Unions. While we’re on the topic of unions, last year’s Janus decision by the US Supreme Court specified that public employees don’t have to pay union dues to support organizations with which they disagree (the plaintiff was at the time a child support specialist in the Illinois Department of Healthcare and Family Services who filed suit against the American Federation of State, County and Municipal Employees).But in California, are union workers truly free to decide what to do with their paychecks?
According to a report by the California Policy Center, California union members have been asked to sign contracts with so-called trap language enabling dues to continue to be deducted despite the Janus decision: “Some California union leaders now are telling their members that they can resign their membership but that those contracts they signed require them to continue paying the union at the same rate. Some of the unions are calling this a service fee, but they can call it whatever they choose: It undermines the clear words, intent and spirit of Janus.”If true, so much for freedom of expression.
The press.
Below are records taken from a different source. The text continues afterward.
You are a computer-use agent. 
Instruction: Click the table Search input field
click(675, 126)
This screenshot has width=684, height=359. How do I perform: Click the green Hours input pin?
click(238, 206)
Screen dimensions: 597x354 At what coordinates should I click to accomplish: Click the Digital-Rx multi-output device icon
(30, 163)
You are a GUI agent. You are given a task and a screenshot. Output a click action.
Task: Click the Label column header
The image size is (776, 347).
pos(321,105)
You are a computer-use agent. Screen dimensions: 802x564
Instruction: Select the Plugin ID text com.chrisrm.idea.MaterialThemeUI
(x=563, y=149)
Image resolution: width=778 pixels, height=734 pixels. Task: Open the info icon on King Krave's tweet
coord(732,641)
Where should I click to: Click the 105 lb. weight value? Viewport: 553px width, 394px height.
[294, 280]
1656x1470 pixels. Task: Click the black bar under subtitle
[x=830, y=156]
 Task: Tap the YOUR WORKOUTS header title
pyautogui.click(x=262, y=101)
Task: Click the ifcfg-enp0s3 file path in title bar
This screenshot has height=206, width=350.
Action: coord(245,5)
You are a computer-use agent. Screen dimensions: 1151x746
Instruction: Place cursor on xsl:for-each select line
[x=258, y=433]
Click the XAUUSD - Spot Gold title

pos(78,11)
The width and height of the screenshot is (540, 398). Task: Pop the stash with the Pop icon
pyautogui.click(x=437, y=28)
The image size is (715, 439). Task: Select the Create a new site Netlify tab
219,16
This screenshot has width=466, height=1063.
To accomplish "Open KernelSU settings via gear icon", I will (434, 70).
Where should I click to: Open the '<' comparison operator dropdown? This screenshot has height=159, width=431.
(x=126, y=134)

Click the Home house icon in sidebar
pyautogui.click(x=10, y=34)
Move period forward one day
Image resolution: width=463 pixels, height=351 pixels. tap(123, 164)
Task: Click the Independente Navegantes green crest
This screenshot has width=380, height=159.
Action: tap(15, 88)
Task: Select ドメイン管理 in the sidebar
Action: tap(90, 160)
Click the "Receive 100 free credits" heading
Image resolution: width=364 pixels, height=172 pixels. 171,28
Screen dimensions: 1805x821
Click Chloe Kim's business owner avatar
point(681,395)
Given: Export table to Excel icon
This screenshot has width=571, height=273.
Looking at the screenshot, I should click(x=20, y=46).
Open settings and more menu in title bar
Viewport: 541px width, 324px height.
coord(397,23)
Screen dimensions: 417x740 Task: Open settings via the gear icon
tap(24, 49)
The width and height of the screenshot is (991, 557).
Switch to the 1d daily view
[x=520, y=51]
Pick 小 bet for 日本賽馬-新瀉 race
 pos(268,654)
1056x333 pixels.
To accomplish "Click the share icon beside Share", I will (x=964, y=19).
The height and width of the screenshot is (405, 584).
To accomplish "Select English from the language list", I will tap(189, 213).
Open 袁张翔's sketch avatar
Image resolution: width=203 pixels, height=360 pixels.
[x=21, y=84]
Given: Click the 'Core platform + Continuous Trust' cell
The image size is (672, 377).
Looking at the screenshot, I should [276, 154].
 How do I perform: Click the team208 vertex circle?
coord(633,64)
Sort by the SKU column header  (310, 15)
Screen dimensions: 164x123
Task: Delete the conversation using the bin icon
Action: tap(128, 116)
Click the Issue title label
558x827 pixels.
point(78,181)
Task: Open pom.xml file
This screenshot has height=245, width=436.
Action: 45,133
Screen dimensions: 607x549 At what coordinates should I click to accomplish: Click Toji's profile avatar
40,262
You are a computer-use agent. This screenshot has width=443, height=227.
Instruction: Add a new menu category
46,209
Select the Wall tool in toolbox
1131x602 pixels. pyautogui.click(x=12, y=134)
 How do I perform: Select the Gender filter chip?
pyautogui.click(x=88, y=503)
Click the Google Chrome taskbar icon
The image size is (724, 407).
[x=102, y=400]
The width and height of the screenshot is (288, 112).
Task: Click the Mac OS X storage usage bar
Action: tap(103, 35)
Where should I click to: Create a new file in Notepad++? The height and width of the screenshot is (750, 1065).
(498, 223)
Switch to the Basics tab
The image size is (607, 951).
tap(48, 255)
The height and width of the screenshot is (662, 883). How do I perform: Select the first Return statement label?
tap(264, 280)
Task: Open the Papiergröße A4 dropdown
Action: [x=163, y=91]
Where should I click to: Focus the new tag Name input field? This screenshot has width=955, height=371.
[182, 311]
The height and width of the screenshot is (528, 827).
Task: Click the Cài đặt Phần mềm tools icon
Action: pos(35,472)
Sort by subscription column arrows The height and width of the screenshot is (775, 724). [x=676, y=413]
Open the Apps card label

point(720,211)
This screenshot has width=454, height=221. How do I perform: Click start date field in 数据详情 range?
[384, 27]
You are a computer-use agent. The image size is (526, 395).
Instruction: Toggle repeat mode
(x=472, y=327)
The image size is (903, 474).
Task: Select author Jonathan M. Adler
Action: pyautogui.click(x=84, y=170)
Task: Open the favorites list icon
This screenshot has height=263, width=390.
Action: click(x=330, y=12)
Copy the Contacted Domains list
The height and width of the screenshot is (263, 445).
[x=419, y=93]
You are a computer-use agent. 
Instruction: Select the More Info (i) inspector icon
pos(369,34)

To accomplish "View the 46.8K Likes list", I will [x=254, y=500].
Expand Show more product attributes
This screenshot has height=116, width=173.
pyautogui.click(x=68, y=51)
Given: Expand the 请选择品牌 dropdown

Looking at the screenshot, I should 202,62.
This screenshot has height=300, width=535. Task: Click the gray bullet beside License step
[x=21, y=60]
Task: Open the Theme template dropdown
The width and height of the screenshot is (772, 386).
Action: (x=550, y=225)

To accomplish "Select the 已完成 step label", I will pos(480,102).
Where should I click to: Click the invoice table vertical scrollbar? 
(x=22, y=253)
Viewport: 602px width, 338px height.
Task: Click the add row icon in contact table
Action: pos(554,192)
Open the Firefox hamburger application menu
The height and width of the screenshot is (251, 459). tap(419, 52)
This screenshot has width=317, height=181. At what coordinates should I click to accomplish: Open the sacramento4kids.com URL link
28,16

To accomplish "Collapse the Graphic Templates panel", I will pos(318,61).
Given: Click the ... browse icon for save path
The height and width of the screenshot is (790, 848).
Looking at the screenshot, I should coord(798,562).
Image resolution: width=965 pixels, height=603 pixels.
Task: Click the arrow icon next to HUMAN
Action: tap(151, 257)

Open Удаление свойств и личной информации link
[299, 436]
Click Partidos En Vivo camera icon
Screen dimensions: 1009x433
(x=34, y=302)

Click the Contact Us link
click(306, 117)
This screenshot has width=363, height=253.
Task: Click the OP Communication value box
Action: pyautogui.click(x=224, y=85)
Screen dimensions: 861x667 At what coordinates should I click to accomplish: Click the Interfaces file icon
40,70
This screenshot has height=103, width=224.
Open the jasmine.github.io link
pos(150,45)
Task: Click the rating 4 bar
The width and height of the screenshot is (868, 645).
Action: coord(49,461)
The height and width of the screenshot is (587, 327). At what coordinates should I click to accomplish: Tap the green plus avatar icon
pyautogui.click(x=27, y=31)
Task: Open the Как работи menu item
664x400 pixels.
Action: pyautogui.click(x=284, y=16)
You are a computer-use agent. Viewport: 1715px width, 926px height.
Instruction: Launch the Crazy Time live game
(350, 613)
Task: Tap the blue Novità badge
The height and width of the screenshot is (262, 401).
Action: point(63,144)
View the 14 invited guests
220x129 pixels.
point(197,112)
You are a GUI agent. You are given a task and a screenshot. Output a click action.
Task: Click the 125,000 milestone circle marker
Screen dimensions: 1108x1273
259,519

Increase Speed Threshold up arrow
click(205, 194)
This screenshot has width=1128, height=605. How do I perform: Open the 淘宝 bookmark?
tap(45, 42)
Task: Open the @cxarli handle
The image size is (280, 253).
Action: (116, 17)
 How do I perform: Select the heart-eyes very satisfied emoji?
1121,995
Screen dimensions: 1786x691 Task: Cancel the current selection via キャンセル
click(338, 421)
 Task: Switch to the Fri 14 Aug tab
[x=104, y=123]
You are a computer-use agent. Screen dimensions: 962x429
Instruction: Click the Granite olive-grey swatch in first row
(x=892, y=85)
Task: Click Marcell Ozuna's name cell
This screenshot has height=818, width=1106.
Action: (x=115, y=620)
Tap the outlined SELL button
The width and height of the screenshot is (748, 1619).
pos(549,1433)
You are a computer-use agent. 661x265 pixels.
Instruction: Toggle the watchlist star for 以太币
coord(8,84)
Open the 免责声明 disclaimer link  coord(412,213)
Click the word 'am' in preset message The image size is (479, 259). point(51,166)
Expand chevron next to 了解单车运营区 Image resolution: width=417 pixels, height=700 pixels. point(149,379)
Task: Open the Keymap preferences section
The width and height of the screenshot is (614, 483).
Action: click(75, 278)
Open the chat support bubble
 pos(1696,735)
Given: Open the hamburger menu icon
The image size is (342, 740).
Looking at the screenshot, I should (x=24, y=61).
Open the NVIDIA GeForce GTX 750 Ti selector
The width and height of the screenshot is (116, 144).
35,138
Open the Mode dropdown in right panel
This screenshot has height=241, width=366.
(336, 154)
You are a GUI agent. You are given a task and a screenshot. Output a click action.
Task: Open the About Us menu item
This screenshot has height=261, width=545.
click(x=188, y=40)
In April, two San Francisco cops knocked on the door of a freelance videographer, asking that he reveal how he obtained a confidential police report on the cocaine-fueled death of the city’s public defender.He refused.The next time the cops came a-calling, a dozen officers showed up with a search warrant—not to mention a sledgehammer, a battering ram, and to reinforce that they weren’t messing around, guns drawn. The over-the-top show of force— the cops seized laptops, a phone, and hard drives— prompted a noisy debate about freedom of the press, followed by a very public apology on the part of local enforcement.Meanwhile, California state attorney general Xavier Becerra has his own problems with the fourth and fifth estates. At issue: UC Berkeley’s Investigative Reporting Program’s use of California’s Public Records Act to obtain a state-controlled secret list of criminal cops. Although state law requires incidents of police misconduct to be made public, Becerra threatened retaliation against the investigators if they didn’t destroy the list of some twelve thousand California law enforcement officers and police job applicants who’ve been convicted of a crime in the past decade.So much for freedom of the press.
Here’s to a happy and safe Fourth of July—and an appreciation of the grand success that is the American Experiment.
But ask yourself: in a society that brags about its enlightenment, isn’t there more California should be doing to better realize the Founding Fathers’ vision of life, liberty, and the pursuit of happiness?